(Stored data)
↓↓↓

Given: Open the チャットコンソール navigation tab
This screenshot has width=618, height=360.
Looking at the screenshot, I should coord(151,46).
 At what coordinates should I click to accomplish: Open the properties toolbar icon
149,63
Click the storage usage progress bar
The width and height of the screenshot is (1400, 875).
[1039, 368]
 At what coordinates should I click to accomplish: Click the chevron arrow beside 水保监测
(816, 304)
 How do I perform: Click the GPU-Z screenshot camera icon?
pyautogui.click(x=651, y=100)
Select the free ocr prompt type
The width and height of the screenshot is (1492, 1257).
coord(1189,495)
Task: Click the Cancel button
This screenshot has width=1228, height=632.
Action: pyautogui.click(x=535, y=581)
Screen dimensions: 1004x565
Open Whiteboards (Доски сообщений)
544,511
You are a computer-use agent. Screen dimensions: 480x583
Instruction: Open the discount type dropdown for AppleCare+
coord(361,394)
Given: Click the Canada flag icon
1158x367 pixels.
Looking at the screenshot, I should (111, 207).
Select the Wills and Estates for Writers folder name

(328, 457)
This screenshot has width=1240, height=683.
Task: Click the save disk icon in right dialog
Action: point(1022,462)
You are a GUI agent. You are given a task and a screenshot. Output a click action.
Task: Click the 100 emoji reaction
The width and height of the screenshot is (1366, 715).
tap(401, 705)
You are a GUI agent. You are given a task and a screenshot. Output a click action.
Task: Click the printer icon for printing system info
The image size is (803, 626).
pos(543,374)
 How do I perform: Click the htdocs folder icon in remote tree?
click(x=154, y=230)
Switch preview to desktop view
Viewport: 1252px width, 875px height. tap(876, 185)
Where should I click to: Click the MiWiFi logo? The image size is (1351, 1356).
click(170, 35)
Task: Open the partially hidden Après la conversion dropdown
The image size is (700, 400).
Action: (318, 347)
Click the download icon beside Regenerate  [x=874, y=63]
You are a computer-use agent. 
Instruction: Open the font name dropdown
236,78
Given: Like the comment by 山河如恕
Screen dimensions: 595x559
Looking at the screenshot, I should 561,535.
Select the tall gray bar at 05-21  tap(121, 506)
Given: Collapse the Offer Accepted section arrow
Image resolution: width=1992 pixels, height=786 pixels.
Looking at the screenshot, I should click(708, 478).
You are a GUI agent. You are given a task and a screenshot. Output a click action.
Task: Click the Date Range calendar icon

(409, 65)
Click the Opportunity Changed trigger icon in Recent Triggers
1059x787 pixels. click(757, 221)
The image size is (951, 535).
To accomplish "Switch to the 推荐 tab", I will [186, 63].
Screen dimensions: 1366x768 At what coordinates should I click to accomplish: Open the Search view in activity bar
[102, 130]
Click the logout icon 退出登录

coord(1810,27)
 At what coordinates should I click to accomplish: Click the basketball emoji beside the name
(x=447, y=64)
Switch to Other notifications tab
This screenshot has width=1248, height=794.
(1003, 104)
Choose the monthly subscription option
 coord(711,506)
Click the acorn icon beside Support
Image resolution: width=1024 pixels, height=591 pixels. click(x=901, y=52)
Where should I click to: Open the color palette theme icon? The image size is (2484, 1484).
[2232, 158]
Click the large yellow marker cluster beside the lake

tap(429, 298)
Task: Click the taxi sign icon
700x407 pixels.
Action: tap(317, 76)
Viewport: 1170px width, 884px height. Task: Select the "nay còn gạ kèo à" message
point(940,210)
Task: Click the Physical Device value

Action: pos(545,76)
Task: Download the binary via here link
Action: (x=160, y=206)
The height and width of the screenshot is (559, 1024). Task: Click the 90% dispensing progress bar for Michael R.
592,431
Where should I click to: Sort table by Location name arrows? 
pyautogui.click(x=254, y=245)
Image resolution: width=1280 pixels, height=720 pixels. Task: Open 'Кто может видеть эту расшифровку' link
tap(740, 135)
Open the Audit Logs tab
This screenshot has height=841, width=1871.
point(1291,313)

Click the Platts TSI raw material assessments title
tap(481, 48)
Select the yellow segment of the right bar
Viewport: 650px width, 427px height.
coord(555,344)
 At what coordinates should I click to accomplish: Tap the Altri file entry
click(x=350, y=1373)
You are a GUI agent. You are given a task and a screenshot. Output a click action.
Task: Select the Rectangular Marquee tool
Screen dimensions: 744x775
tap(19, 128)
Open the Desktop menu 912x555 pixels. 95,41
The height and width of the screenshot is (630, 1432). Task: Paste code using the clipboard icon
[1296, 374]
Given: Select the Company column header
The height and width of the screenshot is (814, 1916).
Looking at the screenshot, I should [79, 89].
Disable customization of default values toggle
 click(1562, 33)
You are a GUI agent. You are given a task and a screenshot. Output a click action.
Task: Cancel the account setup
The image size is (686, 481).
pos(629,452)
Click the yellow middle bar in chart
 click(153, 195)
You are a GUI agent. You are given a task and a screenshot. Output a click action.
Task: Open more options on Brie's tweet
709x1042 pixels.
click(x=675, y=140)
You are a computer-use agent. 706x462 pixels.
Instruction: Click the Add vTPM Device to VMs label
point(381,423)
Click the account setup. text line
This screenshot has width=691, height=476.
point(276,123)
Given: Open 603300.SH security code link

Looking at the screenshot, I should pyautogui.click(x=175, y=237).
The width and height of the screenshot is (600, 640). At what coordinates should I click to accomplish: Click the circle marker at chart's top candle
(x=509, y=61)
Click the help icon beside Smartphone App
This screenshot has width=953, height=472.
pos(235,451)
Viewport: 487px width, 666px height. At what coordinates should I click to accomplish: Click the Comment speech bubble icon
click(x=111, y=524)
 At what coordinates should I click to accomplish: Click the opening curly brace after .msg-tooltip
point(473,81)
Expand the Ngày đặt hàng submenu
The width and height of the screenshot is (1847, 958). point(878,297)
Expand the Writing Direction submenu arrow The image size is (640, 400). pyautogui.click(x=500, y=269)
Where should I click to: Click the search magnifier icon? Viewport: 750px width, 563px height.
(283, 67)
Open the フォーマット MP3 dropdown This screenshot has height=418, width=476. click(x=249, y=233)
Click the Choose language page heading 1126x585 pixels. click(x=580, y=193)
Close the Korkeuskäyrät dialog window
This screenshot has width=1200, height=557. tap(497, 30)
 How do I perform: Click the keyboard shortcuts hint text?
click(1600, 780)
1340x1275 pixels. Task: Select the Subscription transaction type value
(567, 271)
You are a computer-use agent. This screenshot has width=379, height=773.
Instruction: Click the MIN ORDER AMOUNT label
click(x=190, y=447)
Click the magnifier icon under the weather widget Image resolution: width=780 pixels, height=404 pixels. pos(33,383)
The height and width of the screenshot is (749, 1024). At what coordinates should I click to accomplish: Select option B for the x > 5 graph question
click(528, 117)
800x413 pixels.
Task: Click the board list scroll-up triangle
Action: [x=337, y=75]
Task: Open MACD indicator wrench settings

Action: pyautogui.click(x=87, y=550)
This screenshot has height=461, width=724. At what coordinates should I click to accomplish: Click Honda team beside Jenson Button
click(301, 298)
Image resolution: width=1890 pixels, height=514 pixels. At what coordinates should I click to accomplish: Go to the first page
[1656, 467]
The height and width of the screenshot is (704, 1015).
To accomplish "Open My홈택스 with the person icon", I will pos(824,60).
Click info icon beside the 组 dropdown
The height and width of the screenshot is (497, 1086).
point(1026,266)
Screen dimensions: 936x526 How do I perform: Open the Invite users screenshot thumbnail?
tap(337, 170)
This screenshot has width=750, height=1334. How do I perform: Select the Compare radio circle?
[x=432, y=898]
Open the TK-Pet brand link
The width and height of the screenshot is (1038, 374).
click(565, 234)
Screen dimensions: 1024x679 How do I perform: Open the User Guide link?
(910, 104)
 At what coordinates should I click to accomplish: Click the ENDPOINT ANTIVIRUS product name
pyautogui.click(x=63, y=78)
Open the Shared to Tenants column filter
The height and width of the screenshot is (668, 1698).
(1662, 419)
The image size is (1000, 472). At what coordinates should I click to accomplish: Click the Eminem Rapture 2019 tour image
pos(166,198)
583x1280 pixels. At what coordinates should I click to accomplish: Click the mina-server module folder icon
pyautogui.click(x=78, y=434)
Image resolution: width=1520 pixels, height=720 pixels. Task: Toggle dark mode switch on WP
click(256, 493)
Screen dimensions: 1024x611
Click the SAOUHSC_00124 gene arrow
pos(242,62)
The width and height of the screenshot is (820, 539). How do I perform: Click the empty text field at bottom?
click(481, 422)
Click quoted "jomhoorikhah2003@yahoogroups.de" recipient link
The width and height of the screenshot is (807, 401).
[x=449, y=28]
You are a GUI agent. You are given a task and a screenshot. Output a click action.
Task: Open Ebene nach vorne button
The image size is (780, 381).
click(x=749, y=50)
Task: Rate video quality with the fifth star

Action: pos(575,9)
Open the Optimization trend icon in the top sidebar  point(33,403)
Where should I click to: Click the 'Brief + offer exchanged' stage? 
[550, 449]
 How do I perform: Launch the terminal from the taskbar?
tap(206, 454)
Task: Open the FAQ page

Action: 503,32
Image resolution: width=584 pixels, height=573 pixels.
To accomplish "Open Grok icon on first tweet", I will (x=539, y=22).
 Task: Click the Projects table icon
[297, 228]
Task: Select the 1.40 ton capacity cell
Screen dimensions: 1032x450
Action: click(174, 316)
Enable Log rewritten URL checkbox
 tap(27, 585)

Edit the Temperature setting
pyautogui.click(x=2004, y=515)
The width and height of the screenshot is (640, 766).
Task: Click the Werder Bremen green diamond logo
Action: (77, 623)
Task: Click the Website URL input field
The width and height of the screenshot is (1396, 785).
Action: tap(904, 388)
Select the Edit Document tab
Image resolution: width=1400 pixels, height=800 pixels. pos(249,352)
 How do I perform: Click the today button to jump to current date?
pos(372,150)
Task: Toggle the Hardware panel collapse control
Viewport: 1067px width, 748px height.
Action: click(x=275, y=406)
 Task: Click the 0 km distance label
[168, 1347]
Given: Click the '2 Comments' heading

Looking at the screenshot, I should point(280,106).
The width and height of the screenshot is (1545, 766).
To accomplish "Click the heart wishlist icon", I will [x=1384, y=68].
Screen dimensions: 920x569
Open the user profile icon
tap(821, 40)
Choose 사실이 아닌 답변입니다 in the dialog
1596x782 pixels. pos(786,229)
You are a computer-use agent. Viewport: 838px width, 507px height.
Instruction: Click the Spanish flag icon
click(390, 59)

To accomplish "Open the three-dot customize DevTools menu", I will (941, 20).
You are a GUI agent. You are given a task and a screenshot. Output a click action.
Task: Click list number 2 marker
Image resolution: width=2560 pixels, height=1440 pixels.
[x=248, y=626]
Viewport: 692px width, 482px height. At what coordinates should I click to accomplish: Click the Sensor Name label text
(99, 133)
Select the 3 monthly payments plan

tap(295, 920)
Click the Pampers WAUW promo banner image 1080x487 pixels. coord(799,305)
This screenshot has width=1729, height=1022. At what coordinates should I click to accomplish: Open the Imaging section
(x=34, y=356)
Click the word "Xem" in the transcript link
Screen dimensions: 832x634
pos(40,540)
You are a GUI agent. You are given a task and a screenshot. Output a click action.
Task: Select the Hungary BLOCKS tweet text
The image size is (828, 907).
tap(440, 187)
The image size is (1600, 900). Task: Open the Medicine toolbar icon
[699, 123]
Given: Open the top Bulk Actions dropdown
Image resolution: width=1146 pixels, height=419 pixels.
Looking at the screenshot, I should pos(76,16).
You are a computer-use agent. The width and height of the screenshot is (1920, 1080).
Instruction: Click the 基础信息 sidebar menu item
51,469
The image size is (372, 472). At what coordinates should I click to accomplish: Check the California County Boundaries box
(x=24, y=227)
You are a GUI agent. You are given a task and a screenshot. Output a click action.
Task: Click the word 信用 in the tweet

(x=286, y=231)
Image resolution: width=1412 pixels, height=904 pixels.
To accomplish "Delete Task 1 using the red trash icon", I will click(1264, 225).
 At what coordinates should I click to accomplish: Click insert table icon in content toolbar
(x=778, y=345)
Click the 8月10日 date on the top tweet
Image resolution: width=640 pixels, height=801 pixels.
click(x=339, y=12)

↑↑↑

Work required:
The answer must be one number, the count of lines above that hold the word "column".

Reply:
2